Dissent — Brennan, J.

Congressional Intent and Historical Context

Justice Brennan, joined by Justice Marshall, dissented, arguing that the historical context and legislative history surrounding the passage of 42 U.S.C. § 1983 indicated that Congress intended to include Territories as "persons." He emphasized that the U.S. Supreme Court's decision in District of Columbia v. Carter demonstrated that Congress considered the unique challenges of enforcing civil rights in the Territories, given the limited practical control the federal government had over them. Brennan highlighted that the Territories had been a source of significant conflict prior to the Civil War, with racially motivated violence drawing congressional attention. He pointed out that the original debates on the Civil Rights Act of 1871 included references to the importance of extending federal protection to every citizen, including those in the Territories, indicating that Congress intended the Act to apply to them. The dissent argued that the inclusion of "or Territory" in the amendment shortly after the original Act's passage was meant to ensure the Act's application to the Territories, despite the lack of explicit legislative history on the amendment.

  • Justice Brennan dissented and was joined by Justice Marshall.
  • He said history and law showed Congress meant to call Territories "persons" under §1983.
  • He noted District of Columbia v. Carter showed Congress saw special rights needs in Territories.
  • He said pre‑Civil War violence in Territories had drawn Congress's focus on protection.
  • He pointed out debates on the 1871 Act spoke of giving federal help to citizens in Territories.
  • He said adding "or Territory" soon after the Act aimed to make the law cover Territories.
  • He said lack of direct record on that amendment did not change Congress's clear aim.

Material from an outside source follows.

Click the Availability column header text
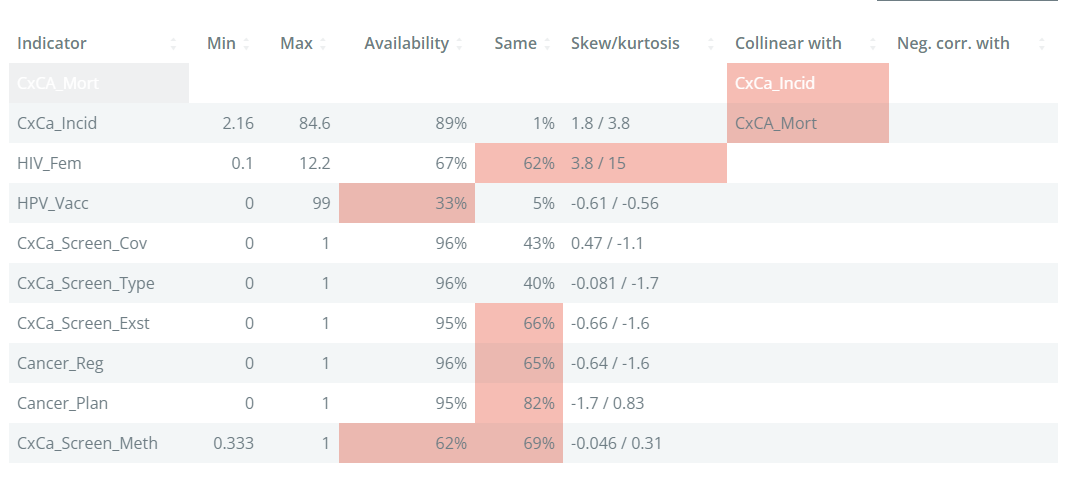The height and width of the screenshot is (482, 1083). click(x=407, y=44)
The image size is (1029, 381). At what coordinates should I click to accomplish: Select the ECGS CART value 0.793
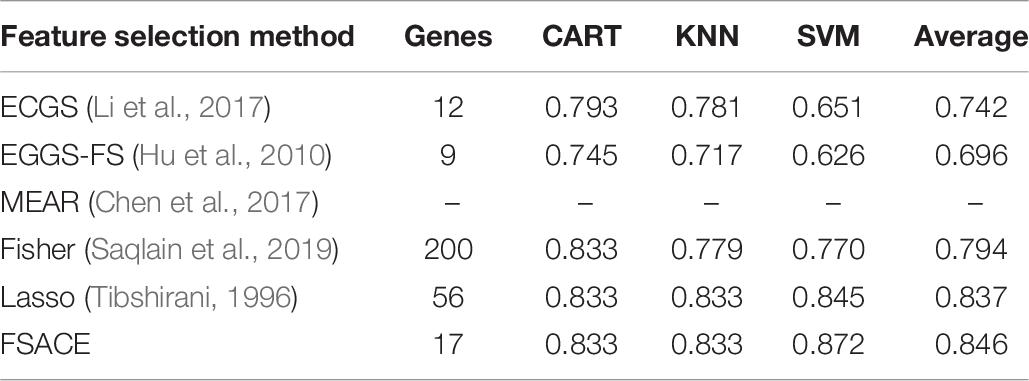tap(581, 108)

Definition of "Person" and Sovereign Immunity

Justice Brennan challenged the majority's reliance on the 1874 recodification of the Dictionary Act, which redefined "person" in a way that excluded "bodies politic and corporate" and included "partnerships and corporations." He asserted that a Territory could still be considered a "person" under this definition because the term "corporation" was understood to include political entities like Territories at the time. Additionally, Brennan argued that the absence of Eleventh Amendment-type sovereign immunity for Territories meant that Congress would not have needed to provide a clear statement to subject them to liability under § 1983. He contended that the plenary power Congress held over the Territories meant they could not claim immunity from federal law, unlike States that had sovereign immunity considerations. Thus, the dissent concluded that the U.S. Supreme Court's decision was inconsistent with Congress's intent and the practical realities of federal authority over the Territories.

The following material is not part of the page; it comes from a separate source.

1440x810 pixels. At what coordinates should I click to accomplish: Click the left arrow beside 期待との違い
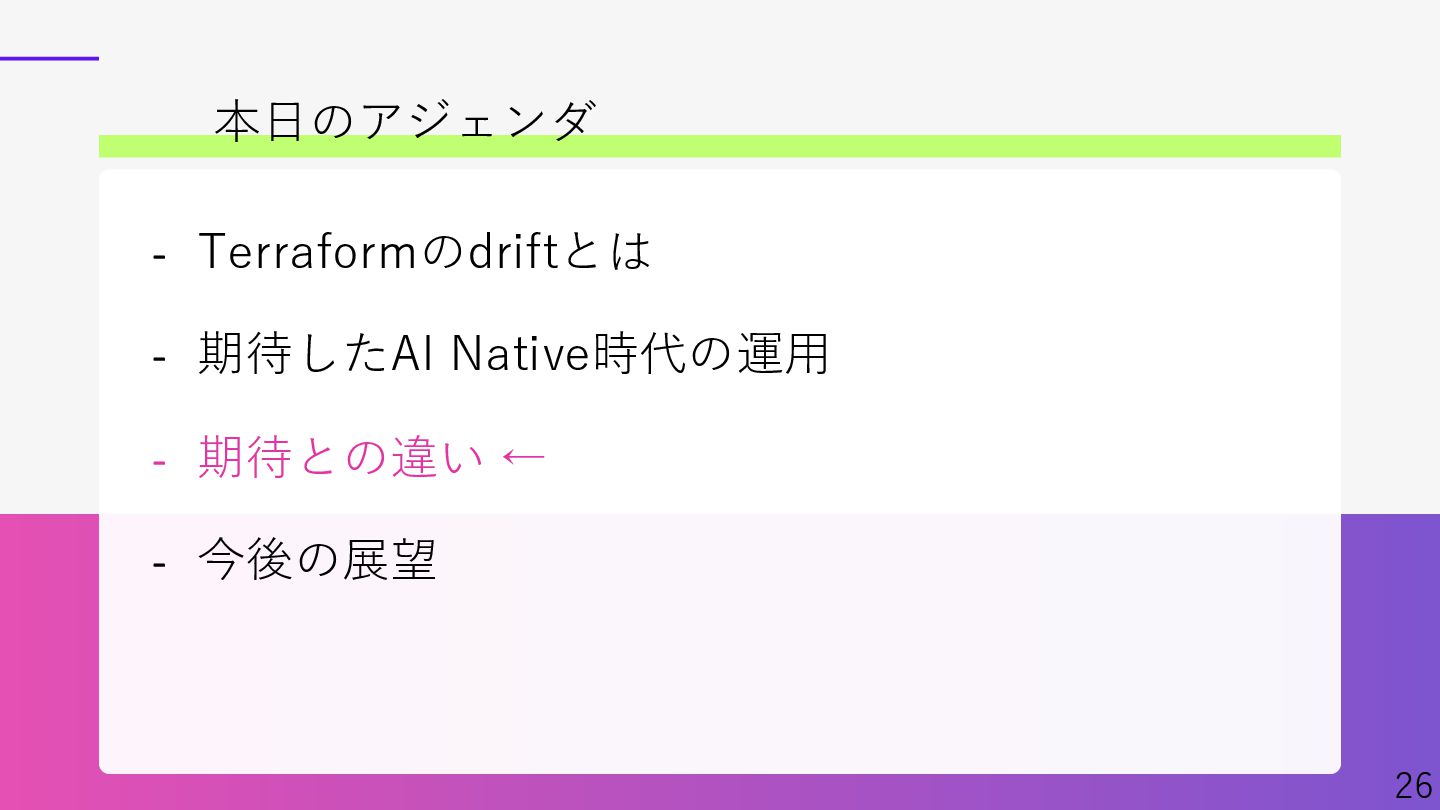coord(523,458)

  • Justice Brennan attacked the majority's use of the 1874 Dictionary Act change.
  • He said the 1874 wording still let a Territory count as a "person" then.
  • He argued "corporation" then often meant a public or political body like a Territory.
  • He said Territories did not have Eleventh Amendment style immunity that States had.
  • He said Congress would not need a clear note to let Territories face §1983 suits.
  • He argued Congress had full power over Territories, so Territories could not claim shield from federal law.
  • He concluded the Court's view did not match Congress's intent and how power worked in practice.

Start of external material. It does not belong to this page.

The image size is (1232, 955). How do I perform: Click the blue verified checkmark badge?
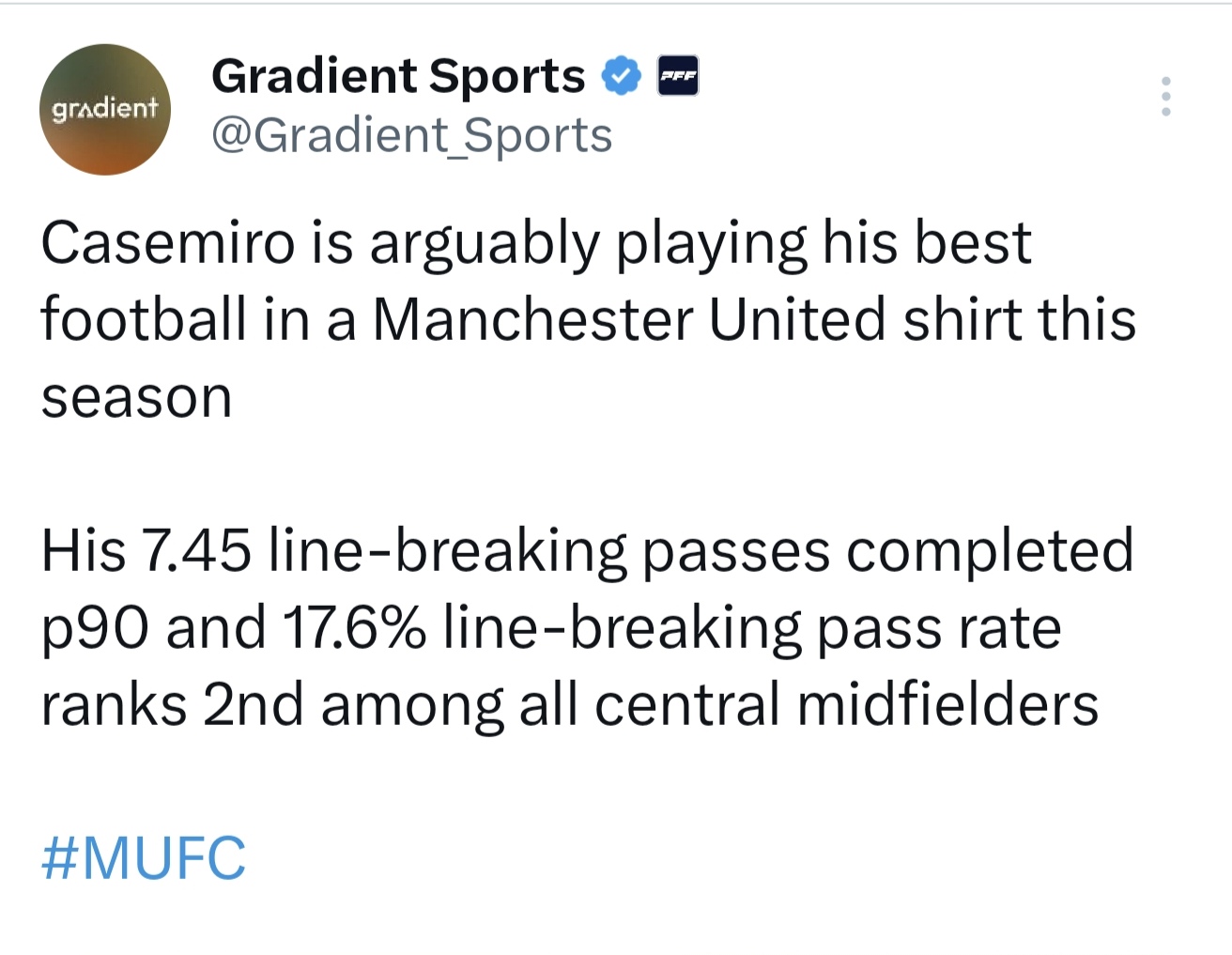[621, 76]
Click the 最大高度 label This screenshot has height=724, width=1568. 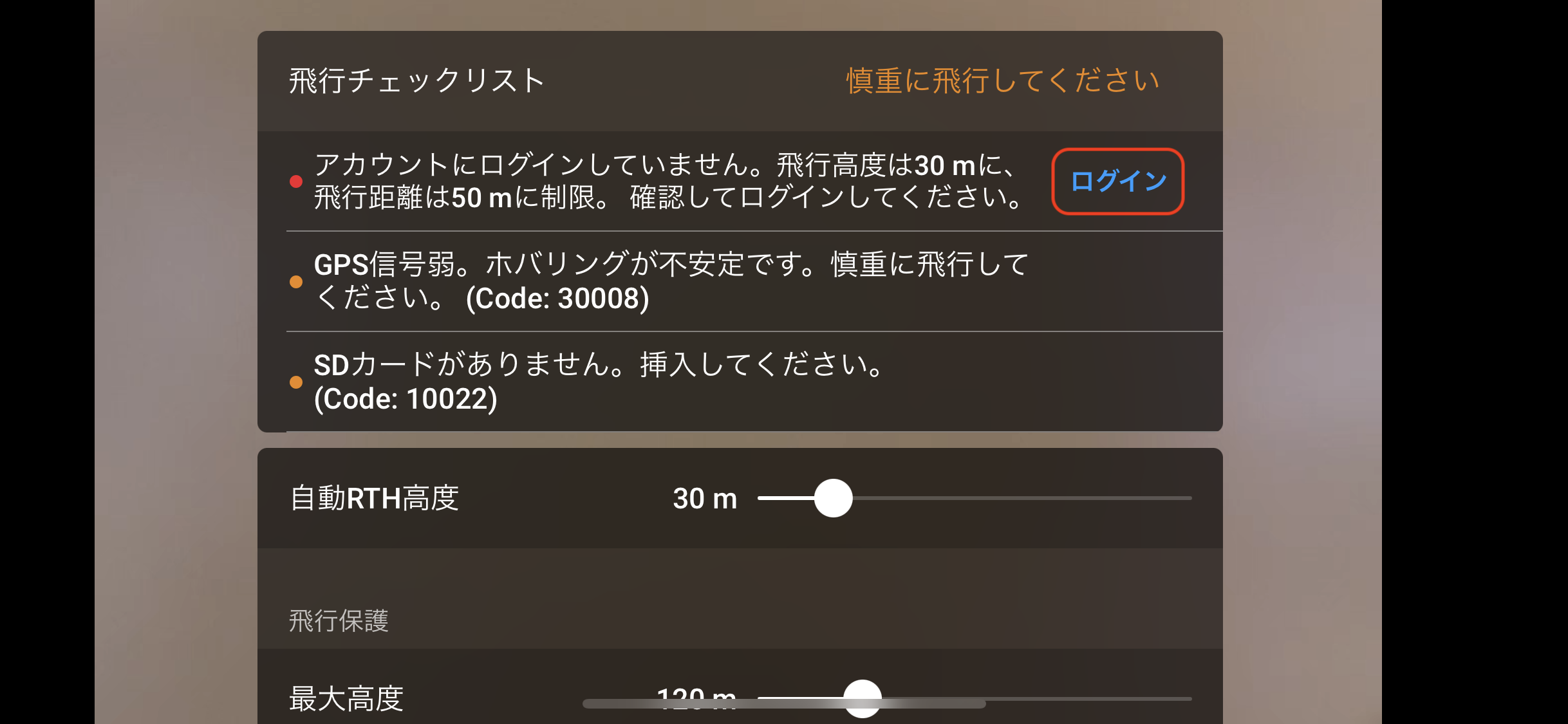click(x=346, y=699)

Impact on Civil Rights Protections

Justice Brennan expressed concern about the implications of the Court's decision on civil rights protections in the Territories. He argued that excluding Territories from the definition of "persons" under § 1983 would undermine Congress's efforts to provide strong remedies for civil rights violations in these regions. Brennan emphasized that Congress had previously demonstrated a commitment to extending federal civil rights protections to the Territories, as exemplified by the 1867 legislation extending suffrage to all adult males in the Territories, including African Americans, ahead of similar protections in the States. He warned that the U.S. Supreme Court's interpretation would weaken the enforcement of civil rights in the Territories by removing a critical legal avenue for holding government entities accountable for constitutional violations. Brennan's dissent highlighted the importance of ensuring that all individuals, regardless of their location within the United States or its Territories, had access to the full scope of federal civil rights protections.

  • Justice Brennan warned the decision would harm civil rights in the Territories.
  • He said leaving Territories out of "persons" would cut key legal remedies for rights harms.
  • He noted Congress had earlier moved to give Territory men voting rights, even before States did.
  • He argued that past acts showed Congress wanted strong federal protection in Territories.
  • He said the ruling would make it hard to hold Territory officials to rights rules.
  • He warned people in Territories would lose full access to federal civil rights help.
  • He urged keeping equal protection for all, whether in a State or Territory.

Cold Calls

Being called on in law school can feel intimidating—but don’t worry, we’ve got you covered. Reviewing these common questions ahead of time will help you feel prepared and confident when class starts.
How did the U.S. Supreme Court interpret the term "person" in the context of 42 U.S.C. § 1983 with regard to Territories?See answer

The U.S. Supreme Court interpreted "person" in 42 U.S.C. § 1983 as not including Territories.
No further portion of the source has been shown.